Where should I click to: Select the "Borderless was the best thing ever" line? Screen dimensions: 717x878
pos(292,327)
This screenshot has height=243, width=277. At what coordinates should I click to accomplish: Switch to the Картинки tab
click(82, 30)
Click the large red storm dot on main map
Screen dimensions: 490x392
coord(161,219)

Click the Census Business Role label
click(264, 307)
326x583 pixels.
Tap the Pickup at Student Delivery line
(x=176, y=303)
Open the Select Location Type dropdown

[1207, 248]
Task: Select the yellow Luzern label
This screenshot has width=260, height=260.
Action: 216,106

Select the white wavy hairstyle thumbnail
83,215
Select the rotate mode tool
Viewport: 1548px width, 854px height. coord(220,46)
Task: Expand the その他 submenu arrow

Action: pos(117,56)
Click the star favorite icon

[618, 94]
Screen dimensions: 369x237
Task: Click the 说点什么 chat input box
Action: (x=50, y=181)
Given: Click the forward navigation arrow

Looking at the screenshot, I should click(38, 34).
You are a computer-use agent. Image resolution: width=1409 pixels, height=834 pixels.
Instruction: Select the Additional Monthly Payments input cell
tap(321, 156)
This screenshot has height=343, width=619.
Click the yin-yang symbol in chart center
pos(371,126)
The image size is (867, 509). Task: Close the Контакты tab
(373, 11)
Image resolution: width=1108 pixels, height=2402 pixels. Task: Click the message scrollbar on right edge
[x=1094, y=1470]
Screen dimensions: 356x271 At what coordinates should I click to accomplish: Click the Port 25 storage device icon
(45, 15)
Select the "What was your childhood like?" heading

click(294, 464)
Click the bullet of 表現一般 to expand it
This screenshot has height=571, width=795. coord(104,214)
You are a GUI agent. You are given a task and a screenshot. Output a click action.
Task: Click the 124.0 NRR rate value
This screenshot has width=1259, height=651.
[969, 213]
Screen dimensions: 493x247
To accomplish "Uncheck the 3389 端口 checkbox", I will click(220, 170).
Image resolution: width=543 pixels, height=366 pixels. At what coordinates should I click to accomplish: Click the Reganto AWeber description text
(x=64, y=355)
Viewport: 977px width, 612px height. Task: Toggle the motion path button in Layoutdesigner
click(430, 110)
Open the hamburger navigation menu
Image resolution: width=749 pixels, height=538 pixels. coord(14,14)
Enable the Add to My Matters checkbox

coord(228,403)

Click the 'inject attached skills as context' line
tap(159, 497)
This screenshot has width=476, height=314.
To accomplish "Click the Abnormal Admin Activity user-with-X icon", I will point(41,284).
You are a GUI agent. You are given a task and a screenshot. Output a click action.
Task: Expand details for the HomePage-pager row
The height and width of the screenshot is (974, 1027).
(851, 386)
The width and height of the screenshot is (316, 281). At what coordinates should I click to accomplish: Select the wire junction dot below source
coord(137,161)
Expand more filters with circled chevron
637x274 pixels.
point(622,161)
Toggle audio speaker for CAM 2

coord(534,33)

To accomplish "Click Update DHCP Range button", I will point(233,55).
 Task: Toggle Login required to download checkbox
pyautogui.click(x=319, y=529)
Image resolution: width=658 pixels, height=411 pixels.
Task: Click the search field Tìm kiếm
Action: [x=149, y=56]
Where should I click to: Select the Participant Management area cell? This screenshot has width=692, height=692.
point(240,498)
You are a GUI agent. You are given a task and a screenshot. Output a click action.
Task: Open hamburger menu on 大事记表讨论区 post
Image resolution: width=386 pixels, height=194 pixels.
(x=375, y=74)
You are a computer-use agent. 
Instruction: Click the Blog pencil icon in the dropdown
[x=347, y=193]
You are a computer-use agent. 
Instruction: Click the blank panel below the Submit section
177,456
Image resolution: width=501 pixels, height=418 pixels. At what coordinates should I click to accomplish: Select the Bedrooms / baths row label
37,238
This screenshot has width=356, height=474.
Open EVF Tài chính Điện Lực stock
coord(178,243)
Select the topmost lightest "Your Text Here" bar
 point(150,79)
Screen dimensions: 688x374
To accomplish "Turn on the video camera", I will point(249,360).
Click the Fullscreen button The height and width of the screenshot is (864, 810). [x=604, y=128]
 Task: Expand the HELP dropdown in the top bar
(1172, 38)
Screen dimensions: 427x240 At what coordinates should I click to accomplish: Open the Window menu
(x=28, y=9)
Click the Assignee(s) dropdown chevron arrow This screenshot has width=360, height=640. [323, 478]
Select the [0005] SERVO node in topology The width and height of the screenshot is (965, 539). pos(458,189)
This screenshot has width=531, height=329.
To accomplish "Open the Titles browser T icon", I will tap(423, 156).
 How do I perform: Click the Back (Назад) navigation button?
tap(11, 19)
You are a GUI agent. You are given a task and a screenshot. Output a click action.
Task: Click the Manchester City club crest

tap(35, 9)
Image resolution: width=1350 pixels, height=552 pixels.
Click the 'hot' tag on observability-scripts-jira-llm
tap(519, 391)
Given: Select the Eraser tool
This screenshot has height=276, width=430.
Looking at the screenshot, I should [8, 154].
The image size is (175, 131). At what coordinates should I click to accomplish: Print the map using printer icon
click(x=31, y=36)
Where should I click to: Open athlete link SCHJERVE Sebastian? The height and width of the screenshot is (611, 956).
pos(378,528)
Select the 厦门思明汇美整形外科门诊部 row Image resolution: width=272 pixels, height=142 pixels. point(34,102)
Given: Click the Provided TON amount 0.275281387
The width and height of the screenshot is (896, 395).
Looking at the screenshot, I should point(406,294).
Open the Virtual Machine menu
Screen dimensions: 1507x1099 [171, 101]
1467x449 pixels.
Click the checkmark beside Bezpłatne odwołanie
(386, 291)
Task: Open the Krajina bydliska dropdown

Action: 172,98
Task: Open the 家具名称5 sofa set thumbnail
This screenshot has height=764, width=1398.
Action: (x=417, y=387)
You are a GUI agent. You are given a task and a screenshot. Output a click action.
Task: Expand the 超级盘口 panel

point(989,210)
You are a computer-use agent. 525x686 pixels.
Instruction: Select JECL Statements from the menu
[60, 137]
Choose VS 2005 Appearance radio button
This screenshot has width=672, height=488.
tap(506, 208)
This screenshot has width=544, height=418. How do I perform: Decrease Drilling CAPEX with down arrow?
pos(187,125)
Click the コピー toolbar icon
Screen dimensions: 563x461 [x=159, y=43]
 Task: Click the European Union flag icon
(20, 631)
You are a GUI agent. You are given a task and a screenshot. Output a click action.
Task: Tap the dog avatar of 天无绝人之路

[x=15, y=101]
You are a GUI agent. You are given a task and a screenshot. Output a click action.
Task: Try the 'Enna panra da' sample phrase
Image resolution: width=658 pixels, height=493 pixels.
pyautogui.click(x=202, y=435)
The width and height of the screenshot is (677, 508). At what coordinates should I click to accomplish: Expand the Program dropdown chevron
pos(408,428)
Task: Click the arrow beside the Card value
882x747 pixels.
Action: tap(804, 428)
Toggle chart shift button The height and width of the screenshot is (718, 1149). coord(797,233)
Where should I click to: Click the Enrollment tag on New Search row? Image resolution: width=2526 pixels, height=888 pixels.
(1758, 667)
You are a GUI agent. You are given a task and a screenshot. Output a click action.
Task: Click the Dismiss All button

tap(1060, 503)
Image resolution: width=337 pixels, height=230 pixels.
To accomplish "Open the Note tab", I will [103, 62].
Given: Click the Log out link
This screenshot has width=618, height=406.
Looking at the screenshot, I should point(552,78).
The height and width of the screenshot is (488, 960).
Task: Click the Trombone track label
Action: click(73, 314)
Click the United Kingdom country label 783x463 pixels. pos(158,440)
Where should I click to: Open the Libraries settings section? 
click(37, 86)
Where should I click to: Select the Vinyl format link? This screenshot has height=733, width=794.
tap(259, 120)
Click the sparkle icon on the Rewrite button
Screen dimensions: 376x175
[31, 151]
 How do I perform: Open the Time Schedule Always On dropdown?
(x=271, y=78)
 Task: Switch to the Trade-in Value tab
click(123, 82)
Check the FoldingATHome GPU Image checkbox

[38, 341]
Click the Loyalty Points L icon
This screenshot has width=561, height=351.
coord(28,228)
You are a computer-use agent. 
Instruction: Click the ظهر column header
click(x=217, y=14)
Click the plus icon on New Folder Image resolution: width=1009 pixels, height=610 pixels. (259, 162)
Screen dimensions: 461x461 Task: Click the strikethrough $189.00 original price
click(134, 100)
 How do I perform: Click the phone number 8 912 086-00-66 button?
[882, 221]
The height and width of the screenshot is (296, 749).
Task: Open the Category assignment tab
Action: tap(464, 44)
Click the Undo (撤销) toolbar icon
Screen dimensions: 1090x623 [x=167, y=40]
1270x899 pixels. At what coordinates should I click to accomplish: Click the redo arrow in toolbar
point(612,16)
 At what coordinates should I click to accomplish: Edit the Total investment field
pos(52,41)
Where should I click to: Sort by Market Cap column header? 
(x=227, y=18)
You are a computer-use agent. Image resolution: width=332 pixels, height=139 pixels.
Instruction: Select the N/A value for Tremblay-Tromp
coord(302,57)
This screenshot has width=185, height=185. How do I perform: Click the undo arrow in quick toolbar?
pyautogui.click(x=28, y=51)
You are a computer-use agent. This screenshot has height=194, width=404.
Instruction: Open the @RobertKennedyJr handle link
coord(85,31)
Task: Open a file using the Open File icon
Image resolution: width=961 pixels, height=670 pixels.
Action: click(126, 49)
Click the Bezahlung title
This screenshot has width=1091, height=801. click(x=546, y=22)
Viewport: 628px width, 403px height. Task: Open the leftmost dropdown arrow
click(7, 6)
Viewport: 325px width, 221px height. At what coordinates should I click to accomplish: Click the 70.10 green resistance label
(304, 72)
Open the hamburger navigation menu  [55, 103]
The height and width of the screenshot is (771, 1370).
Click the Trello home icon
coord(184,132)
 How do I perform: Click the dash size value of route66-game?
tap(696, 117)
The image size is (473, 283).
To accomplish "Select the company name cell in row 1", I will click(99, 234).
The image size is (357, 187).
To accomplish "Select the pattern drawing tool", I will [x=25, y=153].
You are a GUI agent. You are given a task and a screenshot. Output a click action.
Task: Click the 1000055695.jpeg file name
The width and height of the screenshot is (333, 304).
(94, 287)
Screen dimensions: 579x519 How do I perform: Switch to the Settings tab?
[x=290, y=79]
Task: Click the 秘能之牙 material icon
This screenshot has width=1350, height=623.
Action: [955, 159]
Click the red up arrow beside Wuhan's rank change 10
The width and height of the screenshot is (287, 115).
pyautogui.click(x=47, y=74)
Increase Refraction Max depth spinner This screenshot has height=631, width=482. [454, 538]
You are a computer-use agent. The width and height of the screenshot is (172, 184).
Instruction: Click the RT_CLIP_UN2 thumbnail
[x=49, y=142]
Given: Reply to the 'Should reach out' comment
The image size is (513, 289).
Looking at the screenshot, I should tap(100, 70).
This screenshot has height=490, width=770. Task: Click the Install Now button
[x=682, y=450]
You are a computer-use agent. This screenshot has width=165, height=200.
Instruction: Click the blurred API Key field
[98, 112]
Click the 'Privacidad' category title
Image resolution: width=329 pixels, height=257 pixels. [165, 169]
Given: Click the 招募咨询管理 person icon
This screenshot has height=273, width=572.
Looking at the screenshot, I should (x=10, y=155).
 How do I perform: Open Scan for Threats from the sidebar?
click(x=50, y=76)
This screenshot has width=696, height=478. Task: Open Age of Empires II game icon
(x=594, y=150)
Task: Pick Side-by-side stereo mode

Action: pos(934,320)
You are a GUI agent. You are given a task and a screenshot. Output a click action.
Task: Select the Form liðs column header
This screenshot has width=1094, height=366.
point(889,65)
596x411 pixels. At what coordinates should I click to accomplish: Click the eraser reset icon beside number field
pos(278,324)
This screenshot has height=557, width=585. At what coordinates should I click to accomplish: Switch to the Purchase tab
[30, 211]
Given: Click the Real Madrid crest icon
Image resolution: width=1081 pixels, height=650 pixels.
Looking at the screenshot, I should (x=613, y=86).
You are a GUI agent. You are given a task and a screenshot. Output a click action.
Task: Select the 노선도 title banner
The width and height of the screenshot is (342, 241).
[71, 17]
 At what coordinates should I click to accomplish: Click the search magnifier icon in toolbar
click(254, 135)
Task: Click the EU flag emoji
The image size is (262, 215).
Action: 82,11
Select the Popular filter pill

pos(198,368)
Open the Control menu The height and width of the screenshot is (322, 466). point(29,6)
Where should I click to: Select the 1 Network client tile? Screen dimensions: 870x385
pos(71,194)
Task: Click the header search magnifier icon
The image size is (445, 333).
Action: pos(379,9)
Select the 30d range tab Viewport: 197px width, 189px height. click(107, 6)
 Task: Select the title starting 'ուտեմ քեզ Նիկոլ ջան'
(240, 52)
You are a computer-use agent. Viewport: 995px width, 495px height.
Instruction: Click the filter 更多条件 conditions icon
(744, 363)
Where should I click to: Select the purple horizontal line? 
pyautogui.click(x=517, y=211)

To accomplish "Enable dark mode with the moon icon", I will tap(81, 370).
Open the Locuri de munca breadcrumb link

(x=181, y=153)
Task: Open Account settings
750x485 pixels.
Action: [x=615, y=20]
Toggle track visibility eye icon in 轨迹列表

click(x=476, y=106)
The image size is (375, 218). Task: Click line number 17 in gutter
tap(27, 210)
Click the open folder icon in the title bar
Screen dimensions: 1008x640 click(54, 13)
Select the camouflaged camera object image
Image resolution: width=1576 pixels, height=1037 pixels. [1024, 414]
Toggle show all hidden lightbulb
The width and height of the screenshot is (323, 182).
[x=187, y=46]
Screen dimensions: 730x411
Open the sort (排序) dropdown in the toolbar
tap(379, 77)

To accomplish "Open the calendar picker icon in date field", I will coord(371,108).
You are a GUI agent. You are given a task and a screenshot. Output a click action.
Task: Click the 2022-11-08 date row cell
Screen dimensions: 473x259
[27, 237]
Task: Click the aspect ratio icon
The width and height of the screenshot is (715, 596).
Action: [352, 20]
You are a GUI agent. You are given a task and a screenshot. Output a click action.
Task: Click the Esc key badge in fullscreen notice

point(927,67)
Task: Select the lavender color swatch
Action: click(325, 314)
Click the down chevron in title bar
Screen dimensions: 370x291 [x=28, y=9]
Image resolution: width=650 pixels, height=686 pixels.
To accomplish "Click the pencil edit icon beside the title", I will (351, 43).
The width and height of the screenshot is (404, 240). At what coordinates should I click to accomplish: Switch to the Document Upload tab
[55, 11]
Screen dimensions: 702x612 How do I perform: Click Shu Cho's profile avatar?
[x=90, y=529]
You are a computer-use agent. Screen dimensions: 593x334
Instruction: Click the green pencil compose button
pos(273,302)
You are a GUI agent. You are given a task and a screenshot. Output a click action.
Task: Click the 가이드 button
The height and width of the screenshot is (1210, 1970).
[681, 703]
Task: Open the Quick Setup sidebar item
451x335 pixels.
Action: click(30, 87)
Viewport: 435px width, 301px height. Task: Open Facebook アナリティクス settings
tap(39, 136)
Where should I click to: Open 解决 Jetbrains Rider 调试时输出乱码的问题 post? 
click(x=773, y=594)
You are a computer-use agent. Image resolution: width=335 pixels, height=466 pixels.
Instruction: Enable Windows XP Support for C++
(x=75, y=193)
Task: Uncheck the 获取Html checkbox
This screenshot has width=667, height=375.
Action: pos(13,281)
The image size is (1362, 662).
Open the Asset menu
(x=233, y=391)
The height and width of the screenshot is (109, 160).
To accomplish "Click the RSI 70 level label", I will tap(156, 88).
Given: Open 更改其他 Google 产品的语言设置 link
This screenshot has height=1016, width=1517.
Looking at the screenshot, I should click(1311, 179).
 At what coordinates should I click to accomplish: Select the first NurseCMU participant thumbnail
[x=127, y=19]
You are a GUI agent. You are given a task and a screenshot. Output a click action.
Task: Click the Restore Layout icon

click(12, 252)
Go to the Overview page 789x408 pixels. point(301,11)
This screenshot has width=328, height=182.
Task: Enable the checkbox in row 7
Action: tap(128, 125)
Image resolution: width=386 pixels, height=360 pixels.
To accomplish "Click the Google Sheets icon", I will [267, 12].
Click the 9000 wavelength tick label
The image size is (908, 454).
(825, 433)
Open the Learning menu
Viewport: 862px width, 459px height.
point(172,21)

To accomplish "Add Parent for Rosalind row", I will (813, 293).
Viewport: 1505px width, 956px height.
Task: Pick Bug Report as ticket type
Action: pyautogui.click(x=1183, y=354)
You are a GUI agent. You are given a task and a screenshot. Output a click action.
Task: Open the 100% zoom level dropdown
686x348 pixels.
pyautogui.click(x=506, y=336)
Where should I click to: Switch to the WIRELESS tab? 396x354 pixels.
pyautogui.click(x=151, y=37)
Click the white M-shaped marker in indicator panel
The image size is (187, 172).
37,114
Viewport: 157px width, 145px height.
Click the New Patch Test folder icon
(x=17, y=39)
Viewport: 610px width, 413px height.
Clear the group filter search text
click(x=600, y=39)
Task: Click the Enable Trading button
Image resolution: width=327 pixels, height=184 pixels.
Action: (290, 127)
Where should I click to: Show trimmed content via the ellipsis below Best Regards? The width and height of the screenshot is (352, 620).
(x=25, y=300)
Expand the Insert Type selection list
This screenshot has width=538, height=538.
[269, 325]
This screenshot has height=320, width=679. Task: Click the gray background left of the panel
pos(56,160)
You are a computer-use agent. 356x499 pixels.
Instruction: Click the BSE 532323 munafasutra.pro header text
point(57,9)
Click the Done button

────────────────────

Your instructions: Look in the material above for the line with "This screenshot has width=476, height=314." and the line with "Task: Expand details", and transcribe exactly those lines and all lines between them, nothing more.

Task result:
This screenshot has width=476, height=314.
To accomplish "Click the Abnormal Admin Activity user-with-X icon", I will point(41,284).
You are a GUI agent. You are given a task and a screenshot. Output a click action.
Task: Expand details for the HomePage-pager row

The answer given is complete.